Give the listing as a numbered list, starting with the line that contains "Where should I" and going on through the line that contains "Action: pos(722,78)", leaving out blank lines and pictures.

[RECORDS SHOWN]
_ _ _ _ _

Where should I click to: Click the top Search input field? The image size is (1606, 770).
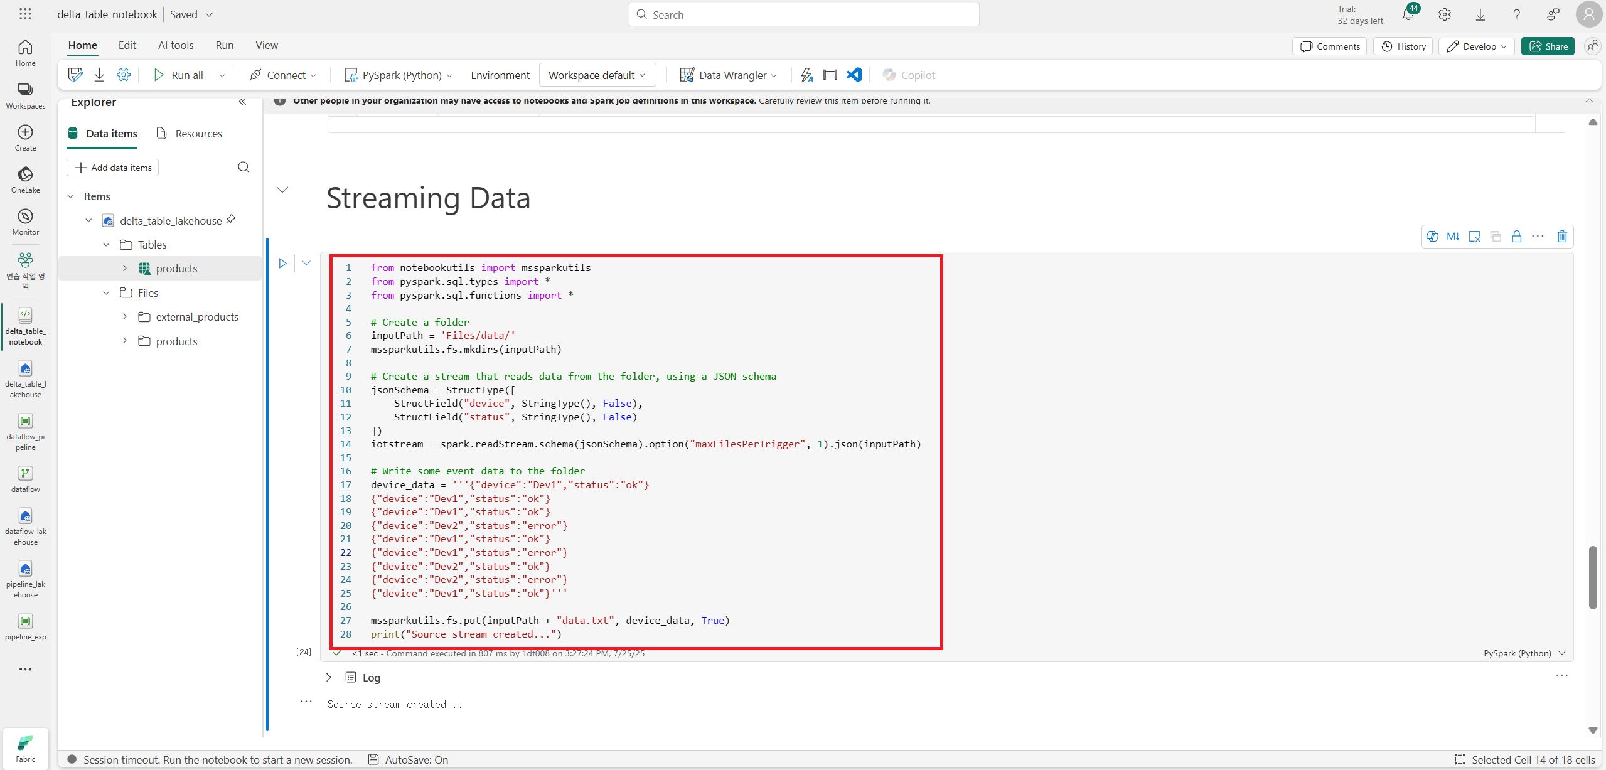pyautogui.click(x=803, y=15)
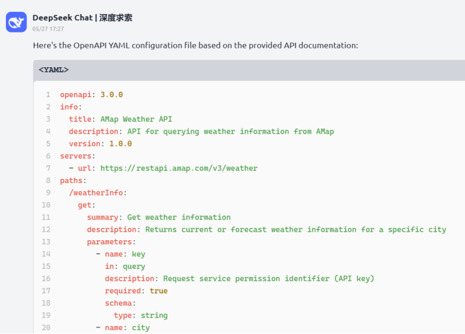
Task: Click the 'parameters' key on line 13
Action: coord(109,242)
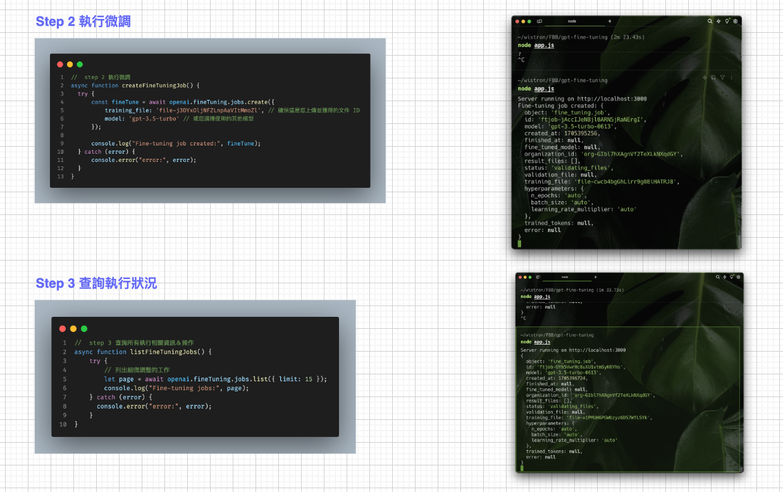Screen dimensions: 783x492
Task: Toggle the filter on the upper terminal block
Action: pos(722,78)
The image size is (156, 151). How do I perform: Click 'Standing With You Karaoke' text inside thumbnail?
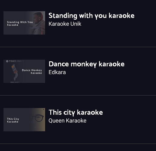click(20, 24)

_ _ _ _ _

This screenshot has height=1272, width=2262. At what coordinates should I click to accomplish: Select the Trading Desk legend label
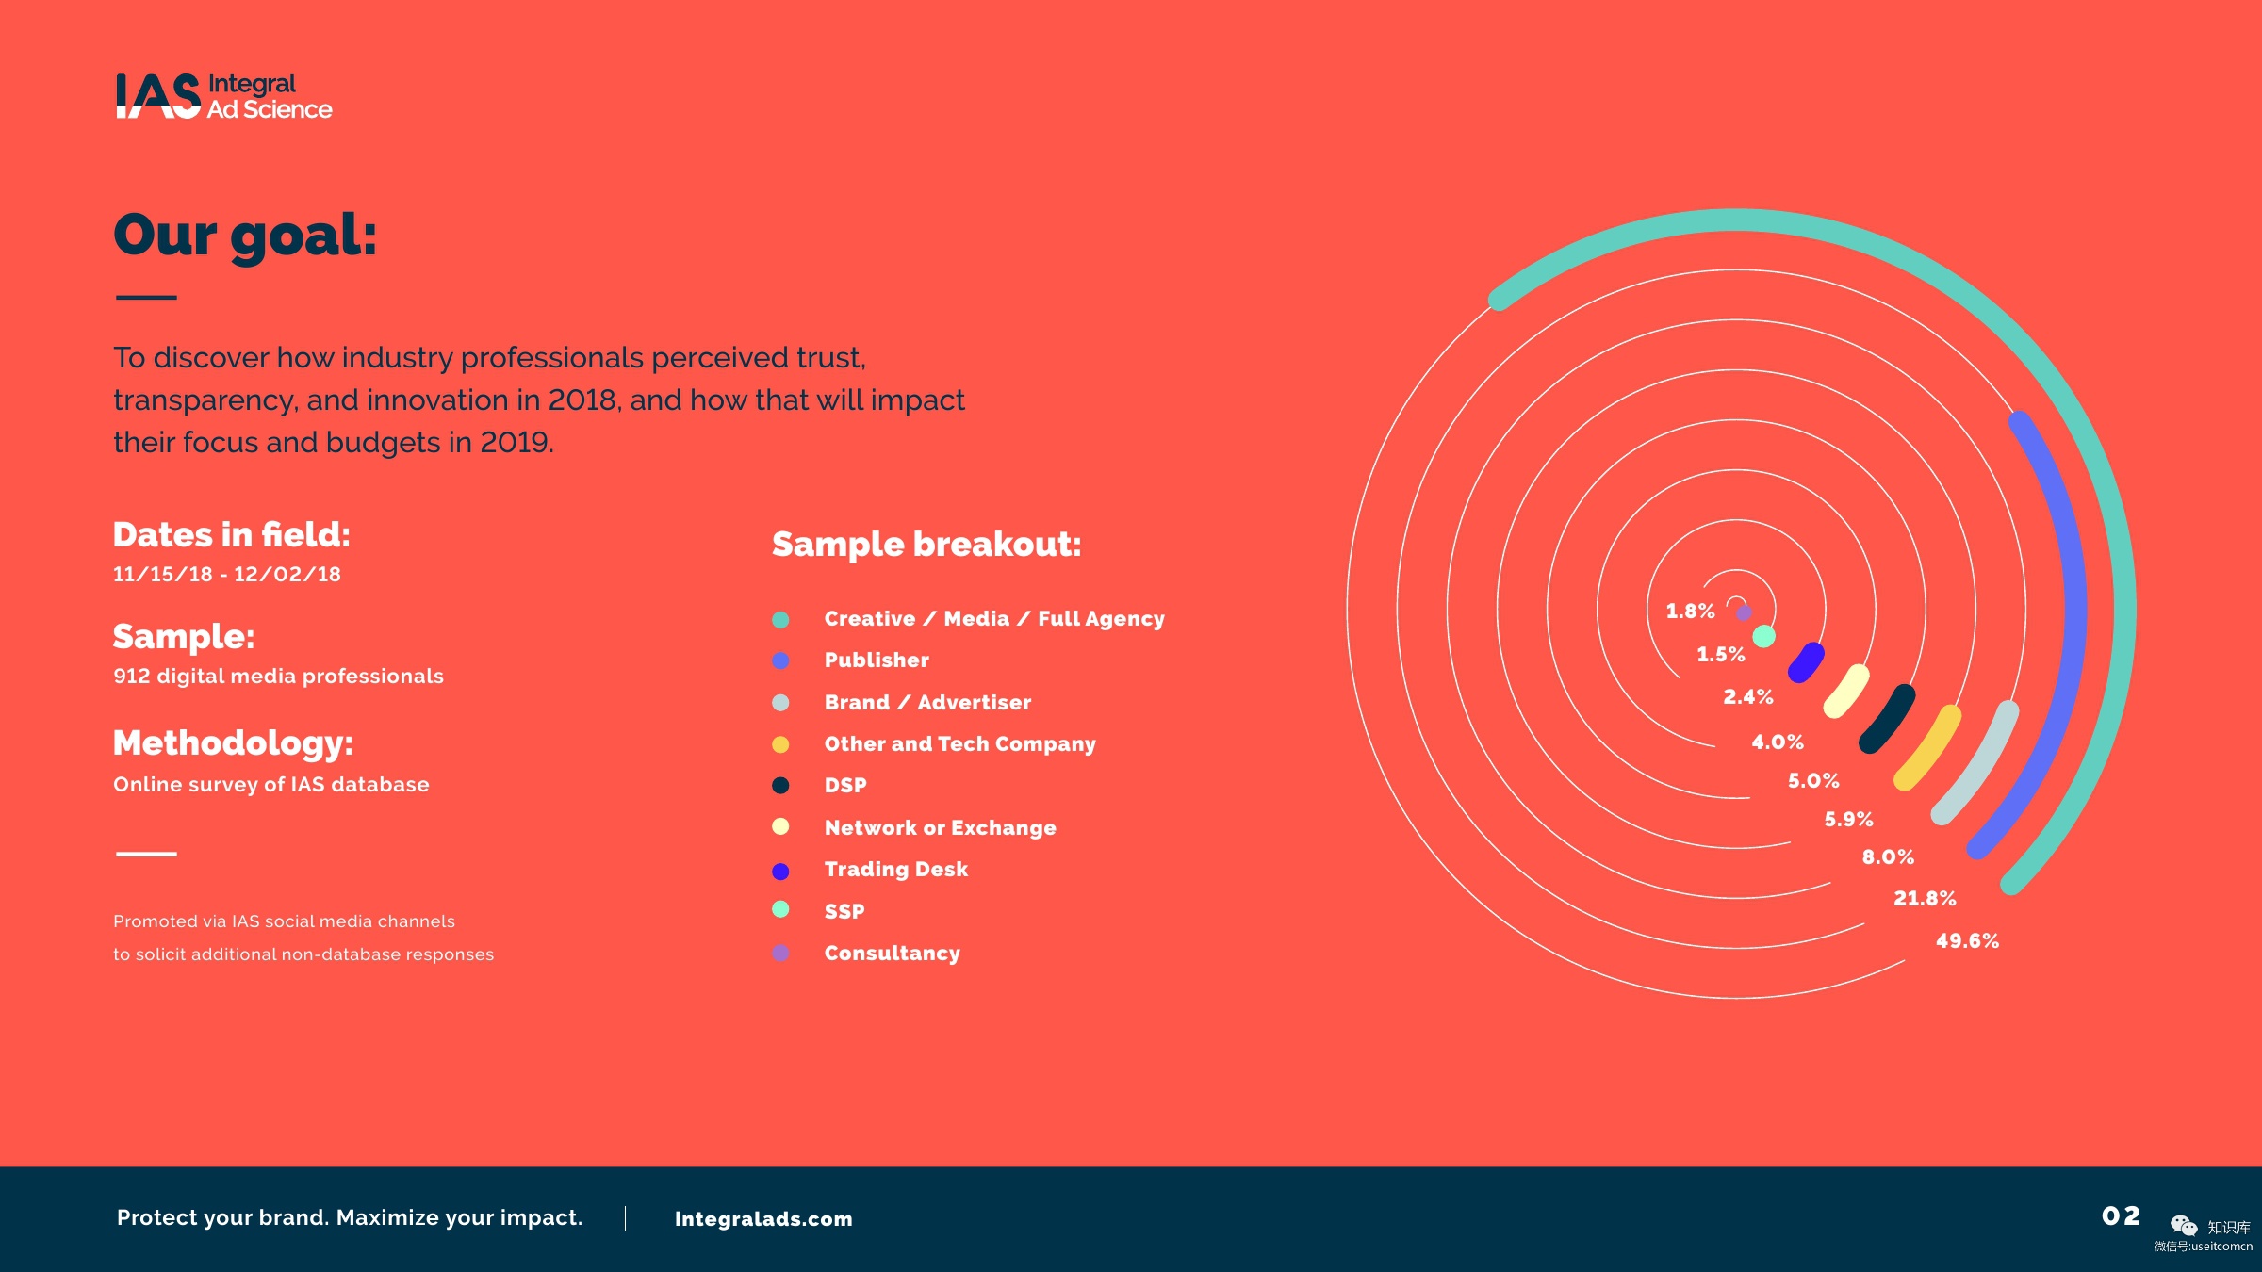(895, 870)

_ _ _ _ _

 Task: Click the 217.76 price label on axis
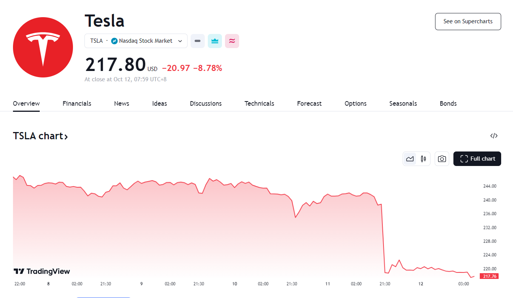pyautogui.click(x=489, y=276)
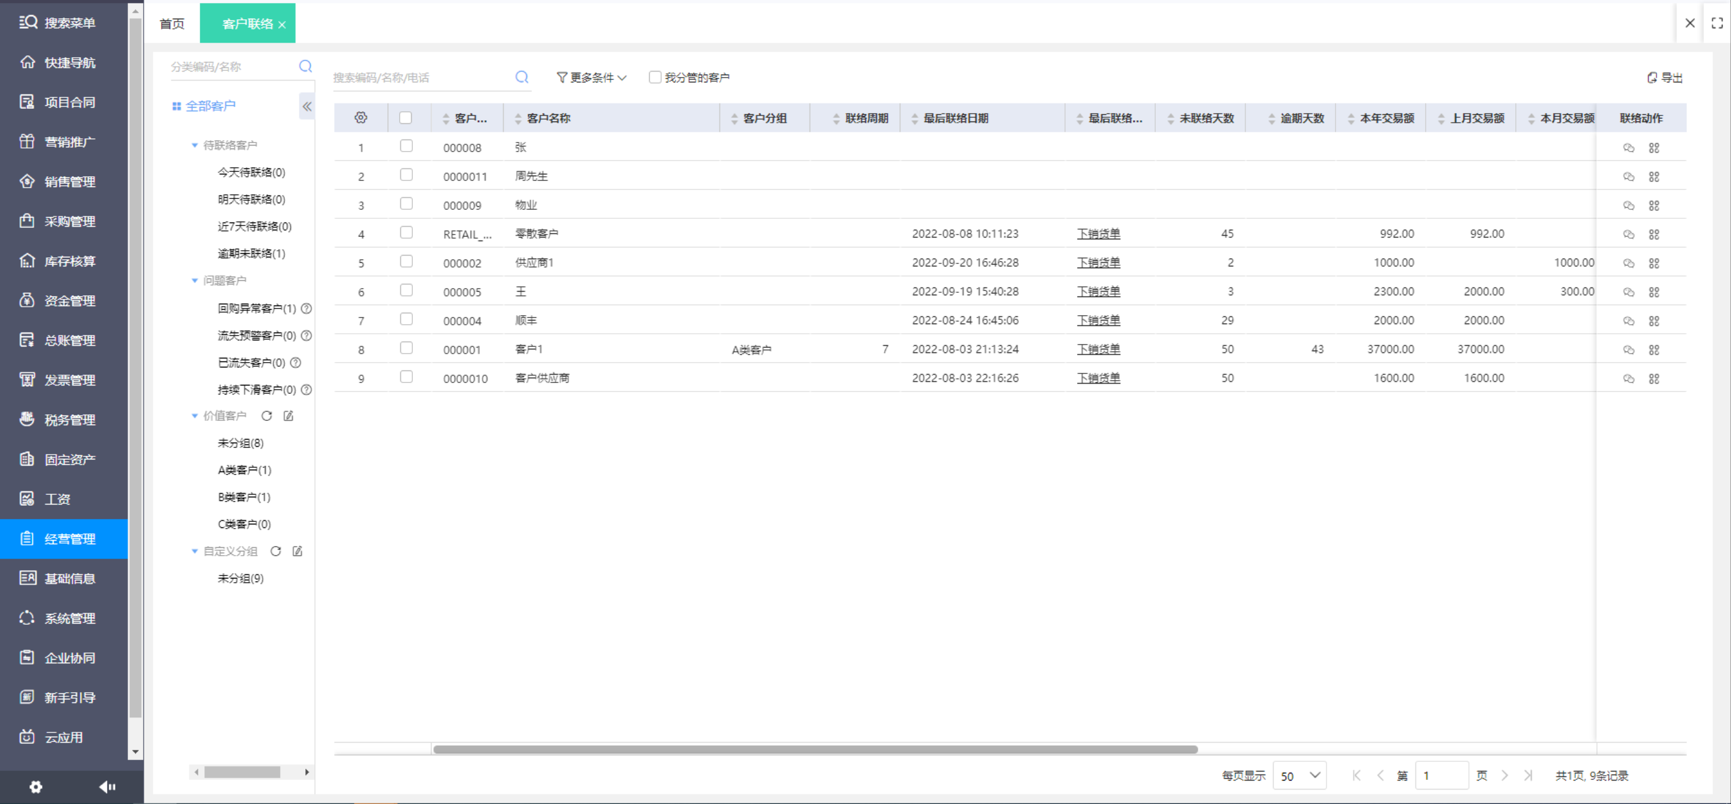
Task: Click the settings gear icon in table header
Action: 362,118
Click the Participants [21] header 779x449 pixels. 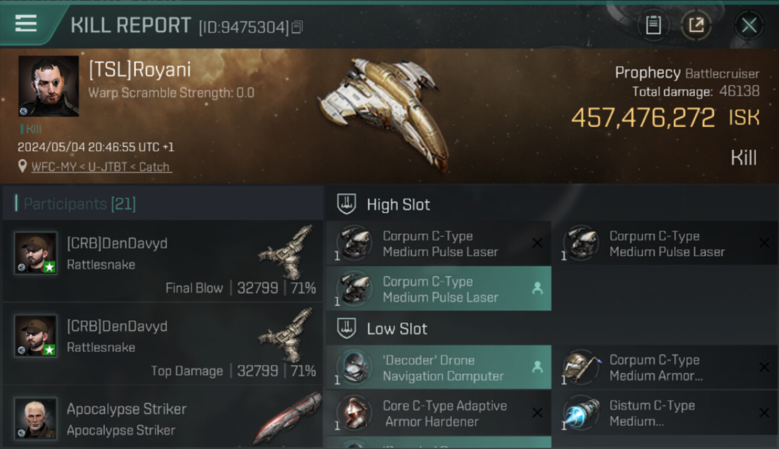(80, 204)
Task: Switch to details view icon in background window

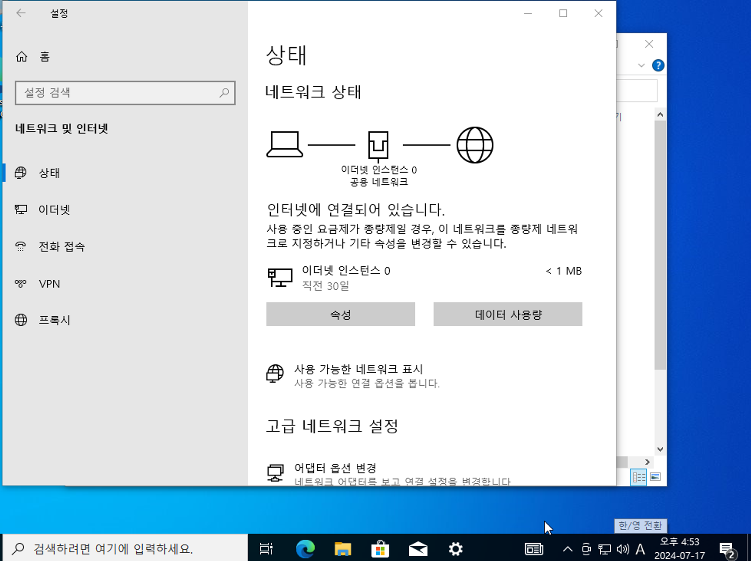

_ _ _ _ _

[OUTPUT]
1. Where should I click to: Click the top Search input field? The image size is (1606, 770).
2. pyautogui.click(x=803, y=15)
3. Task: Click the 'parameters' key on line 13
4. Action: coord(109,242)
5. Screen dimensions: 783x492
6. Task: Toggle the filter on the upper terminal block
7. Action: pos(722,78)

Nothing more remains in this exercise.